PROBLEMS:
• 1. In the R scraping answer, what tag wraps the table content in the Japanese Weather Agency page's source code?
• 2. In the R scraping answer, begin at the words "library(bizdays)" and stop after "html <- read_html(japan)". Write that part again, swapping "lubridate" for "stringr".

TEXT TO READ:
It is easy to notice that there is no error in your code. To see this, just replace your url with a url that has a well formatted table. I use this as an example website. Behold:
library(tidyverse)
library(rvest)
library(bizdays)
library(dplyr)
library(lubridate)
japan<- "http://www.data.jma.go.jp/obd/stats/etrn/view/monthly_s3_en.php?block_no=47401&view=1"
html <- read_html(japan)
dados_japan <- html %>%
html_nodes(xpath = "//table//td") %>%
html_text() %>%
str_replace(",", ".") %>%
as.numeric() %>%
matrix(ncol = 14, byrow = TRUE) %>%
as.data.frame() %>% setNames(c('Year','Jan','Feb','Mar','Apr',
'May','Jun','Jul','Aug','Sep',
'Oct','Nov','Dec','Annual'))
head(dados_japan)
Output:
Year Jan Feb Mar Apr May Jun Jul Aug Sep Oct Nov Dec Annual
1 NA NA 1938 -5.2 -4.9 -0.6 4.7 9.5 11.6 17.9 22.2 16.5 10.7 3.3
2 -4.7 6.8 1939 -7.5 -6.6 -1.4 4.0 7.5 13.0 17.4 20.0 17.4 9.7 3.0
3 -2.5 6.2 1940 -6.0 -5.7 -0.5 3.5 8.5 11.0 16.6 19.7 15.6 10.4 3.7
4 -1.0 6.3 1941 -6.5 -5.8 -2.6 3.6 8.1 11.4 12.7 16.5 16.0 10.0 4.0
5 -2.9 5.4 1942 -7.8 -8.2 -0.8 3.5 7.1 12.0 17.4 18.4 15.7 10.5 2.5
6 -2.9 5.6 1943 -4.1 -6.1 -1.1 3.5 6.9 12.9 19.3 21.5 17.5 11.7 1.2
If the code is right, why the failure to perform the same procedure on the Bovespa website? I believe this is due to the formatting in the source code of the page. Note that if you open the source code of the page of the Japanese Weather Agency used in the example (Crtl+U in google Chrome or BD->View page source), click Ctrl+F and look for the term "table" you will notice that the content of the table of interest is wrapped in a tag "table class". However, when you perform the same procedure on the Ibovespa page there is no tag equivalent. Behind the scenes I believe the function read_html
looking for that tag table, if it does not find, the search returns empty and the code fails.
What to do?

RECORD EXTRACTS:

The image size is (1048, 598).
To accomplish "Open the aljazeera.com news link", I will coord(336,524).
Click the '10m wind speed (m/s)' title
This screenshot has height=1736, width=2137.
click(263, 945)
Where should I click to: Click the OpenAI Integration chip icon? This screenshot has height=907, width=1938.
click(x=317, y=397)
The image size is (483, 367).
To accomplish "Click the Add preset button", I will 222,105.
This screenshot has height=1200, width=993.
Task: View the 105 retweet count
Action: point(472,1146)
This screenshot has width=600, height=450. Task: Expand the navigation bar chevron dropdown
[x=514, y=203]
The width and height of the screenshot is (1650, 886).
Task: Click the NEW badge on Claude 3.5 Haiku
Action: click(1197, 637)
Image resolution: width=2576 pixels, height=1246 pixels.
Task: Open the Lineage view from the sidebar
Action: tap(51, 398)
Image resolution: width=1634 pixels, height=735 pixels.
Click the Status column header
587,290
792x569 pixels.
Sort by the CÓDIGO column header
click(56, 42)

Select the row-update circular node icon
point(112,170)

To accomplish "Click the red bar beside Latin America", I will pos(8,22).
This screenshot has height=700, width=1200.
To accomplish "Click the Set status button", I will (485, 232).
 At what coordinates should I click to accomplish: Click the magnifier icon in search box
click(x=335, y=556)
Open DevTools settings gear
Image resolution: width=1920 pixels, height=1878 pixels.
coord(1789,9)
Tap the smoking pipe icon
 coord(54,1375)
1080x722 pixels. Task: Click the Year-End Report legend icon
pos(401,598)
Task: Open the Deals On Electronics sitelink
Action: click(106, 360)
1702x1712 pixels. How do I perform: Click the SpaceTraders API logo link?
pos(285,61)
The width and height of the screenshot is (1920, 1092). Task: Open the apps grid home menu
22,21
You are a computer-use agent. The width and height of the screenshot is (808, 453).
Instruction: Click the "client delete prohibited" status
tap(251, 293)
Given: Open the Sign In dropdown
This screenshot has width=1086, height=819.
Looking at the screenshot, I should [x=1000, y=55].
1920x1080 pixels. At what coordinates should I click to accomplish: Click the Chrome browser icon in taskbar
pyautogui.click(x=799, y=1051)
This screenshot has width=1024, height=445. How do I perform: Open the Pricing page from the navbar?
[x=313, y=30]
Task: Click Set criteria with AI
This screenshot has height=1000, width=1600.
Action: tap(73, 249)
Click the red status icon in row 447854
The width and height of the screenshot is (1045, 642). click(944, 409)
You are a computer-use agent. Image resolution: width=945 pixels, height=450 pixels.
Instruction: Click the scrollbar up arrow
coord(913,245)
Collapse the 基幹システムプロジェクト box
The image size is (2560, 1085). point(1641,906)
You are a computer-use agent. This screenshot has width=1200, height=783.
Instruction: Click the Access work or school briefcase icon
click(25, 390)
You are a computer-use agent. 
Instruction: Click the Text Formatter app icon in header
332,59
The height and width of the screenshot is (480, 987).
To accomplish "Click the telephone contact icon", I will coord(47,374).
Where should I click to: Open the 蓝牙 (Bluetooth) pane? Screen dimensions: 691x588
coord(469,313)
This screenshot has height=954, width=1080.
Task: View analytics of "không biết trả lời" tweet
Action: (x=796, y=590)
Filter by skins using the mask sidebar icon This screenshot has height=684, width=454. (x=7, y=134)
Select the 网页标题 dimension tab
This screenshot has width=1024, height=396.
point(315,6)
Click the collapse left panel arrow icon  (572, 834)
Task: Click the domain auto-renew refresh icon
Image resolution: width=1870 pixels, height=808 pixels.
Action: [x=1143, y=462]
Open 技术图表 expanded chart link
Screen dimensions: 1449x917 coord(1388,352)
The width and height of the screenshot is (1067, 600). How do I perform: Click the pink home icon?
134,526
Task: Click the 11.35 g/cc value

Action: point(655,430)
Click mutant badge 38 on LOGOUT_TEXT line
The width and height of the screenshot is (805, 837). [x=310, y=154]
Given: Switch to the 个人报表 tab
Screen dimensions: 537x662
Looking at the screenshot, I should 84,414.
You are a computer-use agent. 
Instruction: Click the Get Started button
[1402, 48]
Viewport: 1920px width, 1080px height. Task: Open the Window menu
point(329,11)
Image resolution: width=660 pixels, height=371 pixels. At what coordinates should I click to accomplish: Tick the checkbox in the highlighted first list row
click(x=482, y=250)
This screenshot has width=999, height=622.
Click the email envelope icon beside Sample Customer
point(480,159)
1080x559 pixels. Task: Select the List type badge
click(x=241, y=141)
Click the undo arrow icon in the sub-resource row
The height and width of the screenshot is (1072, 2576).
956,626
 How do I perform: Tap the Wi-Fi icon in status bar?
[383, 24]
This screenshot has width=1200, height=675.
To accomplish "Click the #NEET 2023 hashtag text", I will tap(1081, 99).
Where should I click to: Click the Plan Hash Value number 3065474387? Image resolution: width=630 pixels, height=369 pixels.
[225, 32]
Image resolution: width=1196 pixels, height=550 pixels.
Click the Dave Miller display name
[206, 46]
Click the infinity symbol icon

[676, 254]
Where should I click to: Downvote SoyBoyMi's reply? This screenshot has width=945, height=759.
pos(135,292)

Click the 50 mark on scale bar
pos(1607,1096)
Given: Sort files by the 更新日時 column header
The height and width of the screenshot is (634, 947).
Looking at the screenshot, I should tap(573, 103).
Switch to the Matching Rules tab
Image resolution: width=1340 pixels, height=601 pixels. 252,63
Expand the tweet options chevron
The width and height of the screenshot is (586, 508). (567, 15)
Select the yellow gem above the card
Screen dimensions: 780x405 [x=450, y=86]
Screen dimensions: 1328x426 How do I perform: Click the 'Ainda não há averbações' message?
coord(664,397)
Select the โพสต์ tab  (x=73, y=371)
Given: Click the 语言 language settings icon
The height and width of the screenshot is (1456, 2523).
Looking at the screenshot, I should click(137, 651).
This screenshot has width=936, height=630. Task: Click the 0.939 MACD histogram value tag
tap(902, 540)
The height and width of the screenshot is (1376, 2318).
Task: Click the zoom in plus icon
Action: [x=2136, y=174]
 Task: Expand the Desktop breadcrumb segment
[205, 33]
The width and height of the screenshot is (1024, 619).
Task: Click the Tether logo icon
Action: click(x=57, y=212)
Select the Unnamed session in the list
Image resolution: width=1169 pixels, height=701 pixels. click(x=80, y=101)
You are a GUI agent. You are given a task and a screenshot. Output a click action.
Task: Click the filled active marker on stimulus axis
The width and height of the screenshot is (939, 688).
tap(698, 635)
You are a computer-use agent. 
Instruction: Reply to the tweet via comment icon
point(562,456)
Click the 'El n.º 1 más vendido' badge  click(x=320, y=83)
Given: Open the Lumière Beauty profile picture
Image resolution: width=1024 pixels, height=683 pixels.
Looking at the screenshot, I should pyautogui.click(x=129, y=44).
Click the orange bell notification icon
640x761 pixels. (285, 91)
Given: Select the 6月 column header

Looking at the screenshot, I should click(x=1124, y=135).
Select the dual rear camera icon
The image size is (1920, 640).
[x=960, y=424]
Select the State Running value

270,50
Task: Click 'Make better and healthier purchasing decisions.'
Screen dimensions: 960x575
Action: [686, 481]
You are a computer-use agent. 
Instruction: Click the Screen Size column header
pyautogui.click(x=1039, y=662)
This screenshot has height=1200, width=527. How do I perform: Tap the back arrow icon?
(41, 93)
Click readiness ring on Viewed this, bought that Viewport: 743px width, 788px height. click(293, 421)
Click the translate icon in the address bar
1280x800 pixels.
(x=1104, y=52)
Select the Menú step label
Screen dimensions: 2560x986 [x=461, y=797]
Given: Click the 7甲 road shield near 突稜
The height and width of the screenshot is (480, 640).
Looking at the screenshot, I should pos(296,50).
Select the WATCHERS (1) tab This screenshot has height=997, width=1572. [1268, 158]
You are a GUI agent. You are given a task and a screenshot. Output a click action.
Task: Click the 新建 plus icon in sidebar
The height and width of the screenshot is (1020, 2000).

SOLUTIONS TO THE TASKS:
• 1. A "table class" tag.

• 2.
library(bizdays)
library(dplyr)
library(stringr)
japan<- "http://www.data.jma.go.jp/obd/stats/etrn/view/monthly_s3_en.php?block_no=47401&view=1"
html <- read_html(japan)